OK, thanks. It looks like something about the way the projections were generated in ArcGIS is non-standard causing Python's spatial tools to have trouble working with them. For example, with a normal shapefile this is what happens with the first 3 lines of that code:

>>> import geopandas as gpd
>>> shapefile = "/path/to/file.shp"
>>> gdf = gpd.read_file(shapefile)
>>> gdf.crs.to_epsg()
32617

The number produced will differ depending on the projection.

I'd recommend trying to reproject both spatial layers into a specific EPSG code, which looks like it's probably 2193 for you (New Zealand Transverse Mercator 2000). I'd probably try to do this in ArcGIS to get out files with standard projection information since I'm not sure whether other tools will be able to work with this projection metadata.

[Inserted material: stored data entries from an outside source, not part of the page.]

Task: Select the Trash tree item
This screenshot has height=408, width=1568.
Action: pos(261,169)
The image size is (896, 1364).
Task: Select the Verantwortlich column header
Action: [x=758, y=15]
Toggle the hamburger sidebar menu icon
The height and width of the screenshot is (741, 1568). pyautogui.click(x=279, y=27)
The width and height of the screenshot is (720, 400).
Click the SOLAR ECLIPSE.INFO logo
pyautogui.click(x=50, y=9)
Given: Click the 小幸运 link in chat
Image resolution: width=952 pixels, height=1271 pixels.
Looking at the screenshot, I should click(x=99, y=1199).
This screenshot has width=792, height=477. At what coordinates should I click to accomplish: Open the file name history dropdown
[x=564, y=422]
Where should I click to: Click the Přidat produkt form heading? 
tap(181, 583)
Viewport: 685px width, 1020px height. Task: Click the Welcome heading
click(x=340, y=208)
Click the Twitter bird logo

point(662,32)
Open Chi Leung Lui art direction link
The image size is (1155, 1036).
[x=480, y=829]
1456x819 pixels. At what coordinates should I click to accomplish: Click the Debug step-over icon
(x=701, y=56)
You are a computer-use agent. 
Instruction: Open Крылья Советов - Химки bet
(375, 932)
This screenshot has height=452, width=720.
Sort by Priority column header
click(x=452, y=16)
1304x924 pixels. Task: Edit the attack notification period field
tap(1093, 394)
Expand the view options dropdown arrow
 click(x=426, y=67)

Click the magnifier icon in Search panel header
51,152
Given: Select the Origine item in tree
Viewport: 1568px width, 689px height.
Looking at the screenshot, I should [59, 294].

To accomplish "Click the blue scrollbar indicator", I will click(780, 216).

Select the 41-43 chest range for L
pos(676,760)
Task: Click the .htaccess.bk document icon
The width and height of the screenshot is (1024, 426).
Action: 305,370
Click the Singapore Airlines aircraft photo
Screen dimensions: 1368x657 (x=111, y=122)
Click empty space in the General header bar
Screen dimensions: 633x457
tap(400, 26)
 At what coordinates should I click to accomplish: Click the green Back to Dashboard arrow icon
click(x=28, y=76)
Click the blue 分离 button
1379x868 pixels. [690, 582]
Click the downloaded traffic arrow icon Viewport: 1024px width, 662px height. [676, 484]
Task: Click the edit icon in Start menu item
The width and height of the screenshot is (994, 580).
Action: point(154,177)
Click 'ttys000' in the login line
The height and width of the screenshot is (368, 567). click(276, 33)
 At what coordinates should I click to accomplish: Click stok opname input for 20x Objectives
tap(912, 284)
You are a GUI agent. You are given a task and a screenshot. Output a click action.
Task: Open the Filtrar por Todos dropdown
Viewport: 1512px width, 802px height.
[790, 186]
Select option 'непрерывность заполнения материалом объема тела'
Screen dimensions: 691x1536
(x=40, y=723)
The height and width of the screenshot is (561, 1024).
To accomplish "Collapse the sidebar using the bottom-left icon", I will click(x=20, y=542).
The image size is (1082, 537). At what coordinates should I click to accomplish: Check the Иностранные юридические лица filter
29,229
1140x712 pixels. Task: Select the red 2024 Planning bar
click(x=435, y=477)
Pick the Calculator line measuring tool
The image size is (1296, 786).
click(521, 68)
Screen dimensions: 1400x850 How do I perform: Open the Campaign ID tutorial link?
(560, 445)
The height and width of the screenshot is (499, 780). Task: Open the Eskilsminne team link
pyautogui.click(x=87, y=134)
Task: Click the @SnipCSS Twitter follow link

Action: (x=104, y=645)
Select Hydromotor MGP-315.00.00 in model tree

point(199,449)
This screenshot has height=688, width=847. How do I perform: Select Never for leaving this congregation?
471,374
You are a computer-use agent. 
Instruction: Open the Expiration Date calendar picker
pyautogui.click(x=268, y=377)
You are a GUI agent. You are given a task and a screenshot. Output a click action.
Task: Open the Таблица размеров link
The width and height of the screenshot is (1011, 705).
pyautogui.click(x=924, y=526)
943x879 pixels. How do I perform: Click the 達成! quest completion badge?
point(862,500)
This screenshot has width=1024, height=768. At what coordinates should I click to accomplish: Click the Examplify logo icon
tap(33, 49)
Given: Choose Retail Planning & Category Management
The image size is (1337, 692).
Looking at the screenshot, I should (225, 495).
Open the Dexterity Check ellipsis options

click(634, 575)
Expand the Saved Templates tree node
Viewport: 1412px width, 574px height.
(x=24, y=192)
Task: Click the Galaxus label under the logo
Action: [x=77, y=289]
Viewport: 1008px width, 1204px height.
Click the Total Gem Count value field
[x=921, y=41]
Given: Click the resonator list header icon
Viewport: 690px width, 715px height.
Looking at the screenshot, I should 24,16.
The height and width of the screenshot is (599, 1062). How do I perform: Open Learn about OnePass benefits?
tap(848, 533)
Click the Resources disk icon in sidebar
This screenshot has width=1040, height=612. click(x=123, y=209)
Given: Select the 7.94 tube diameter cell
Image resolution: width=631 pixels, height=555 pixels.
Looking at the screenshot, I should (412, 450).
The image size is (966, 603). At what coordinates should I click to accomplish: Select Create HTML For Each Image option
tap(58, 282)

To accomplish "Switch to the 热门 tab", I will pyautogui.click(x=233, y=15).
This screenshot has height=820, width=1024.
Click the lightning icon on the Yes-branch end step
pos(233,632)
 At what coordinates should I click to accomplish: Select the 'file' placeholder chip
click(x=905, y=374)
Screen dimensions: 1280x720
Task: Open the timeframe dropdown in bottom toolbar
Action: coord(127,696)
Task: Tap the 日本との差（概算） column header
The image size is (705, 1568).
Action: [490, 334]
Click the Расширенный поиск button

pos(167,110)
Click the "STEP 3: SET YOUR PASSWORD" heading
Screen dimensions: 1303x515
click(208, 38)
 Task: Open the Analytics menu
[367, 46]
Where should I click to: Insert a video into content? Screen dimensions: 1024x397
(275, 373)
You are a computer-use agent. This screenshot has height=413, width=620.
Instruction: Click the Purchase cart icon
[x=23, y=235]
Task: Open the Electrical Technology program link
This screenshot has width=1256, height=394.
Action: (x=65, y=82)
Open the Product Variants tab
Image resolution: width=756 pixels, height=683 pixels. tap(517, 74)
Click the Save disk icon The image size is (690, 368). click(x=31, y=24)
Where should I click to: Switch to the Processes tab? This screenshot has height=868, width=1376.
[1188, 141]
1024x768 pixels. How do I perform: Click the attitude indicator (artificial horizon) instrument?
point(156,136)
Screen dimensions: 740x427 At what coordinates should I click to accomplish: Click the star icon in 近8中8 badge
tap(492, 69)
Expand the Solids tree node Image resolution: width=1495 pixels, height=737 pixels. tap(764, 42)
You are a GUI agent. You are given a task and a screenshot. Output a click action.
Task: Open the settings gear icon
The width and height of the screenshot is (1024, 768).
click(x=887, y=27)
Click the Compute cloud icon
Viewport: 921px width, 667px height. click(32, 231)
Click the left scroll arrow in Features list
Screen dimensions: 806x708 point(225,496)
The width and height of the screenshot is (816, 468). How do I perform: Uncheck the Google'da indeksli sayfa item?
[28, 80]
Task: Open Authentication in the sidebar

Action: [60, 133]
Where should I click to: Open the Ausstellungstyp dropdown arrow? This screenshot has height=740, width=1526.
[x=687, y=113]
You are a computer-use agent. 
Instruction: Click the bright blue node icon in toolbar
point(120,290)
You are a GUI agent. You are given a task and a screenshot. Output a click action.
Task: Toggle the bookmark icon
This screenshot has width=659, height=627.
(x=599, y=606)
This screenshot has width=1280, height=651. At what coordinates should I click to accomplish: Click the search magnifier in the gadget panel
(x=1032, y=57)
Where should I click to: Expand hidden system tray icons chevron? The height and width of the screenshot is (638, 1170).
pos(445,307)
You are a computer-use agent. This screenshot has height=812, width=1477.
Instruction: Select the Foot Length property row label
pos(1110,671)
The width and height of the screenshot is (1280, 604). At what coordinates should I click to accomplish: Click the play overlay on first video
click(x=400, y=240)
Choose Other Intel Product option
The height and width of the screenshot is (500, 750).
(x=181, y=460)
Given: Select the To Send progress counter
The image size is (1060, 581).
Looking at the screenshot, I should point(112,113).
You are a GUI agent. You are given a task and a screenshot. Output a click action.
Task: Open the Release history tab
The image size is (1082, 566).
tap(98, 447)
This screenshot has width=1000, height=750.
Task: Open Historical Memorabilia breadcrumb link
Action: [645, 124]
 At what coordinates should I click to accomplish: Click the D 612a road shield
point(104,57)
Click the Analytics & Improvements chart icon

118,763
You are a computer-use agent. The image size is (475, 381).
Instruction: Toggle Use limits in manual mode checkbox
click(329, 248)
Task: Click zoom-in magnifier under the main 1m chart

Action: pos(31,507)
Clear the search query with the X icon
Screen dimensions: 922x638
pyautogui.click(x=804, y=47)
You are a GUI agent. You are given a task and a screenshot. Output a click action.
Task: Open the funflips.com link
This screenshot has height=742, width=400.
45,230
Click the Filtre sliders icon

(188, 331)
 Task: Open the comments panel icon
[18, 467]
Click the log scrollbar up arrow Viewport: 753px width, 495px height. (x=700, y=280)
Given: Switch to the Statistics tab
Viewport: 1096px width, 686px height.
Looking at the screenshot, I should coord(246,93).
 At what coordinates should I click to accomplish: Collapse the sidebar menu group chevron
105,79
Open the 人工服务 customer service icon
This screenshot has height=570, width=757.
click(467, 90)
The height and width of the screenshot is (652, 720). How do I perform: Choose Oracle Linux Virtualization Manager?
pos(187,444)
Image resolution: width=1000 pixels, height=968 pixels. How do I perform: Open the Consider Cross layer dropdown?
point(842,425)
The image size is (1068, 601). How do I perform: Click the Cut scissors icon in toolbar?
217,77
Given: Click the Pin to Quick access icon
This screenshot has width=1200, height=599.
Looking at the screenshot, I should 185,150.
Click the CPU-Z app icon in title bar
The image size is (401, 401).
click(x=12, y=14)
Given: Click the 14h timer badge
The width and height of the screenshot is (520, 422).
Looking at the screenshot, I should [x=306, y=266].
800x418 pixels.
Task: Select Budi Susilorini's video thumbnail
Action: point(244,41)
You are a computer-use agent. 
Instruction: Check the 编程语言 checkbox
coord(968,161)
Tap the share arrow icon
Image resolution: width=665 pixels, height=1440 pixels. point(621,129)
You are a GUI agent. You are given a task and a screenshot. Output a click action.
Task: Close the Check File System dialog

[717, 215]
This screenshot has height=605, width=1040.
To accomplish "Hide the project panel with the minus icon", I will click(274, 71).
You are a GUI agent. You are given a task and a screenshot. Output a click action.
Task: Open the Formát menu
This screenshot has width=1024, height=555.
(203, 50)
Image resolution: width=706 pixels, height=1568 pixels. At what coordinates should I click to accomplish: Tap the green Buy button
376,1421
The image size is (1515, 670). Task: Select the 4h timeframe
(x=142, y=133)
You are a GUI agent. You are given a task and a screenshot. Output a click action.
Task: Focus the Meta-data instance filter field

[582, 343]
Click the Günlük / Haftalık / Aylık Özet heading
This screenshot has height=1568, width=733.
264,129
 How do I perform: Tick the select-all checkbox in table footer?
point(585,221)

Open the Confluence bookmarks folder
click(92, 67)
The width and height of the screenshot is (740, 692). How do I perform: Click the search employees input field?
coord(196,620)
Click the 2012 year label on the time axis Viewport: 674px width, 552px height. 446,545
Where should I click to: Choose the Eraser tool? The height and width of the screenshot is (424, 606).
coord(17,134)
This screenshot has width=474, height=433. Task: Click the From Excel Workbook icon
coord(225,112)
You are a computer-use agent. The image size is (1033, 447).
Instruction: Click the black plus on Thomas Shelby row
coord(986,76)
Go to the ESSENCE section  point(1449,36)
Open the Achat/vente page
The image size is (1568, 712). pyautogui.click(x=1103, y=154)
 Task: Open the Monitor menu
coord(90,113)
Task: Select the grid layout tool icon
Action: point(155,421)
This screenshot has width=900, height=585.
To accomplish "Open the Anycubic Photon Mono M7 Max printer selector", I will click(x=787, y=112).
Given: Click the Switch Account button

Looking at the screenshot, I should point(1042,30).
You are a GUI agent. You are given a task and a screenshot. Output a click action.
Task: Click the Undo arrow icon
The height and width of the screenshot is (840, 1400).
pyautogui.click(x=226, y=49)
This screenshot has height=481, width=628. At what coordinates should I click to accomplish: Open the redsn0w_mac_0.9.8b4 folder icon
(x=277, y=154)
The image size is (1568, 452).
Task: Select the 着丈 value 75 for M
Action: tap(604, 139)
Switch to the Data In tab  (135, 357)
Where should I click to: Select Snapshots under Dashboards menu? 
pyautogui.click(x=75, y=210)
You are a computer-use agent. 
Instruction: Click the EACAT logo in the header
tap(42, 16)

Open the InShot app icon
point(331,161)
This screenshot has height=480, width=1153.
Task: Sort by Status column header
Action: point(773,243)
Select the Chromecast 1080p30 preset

You could also try changing the projection (without reprojecting) once you're in Python (e.g., gdf.set_crs(epsg=2193, inplace=True). As long as this is just a metadata problem this would probably fix your issue (if you also make the equivalent change for the raster), but personally I'd be more comfortable getting the files our of the tool I created them in with a clean chunk of projection metadata.

Closing this since we haven't heard back in a couple of months. @yby026 - definitely feel free to reopen if you come back to this.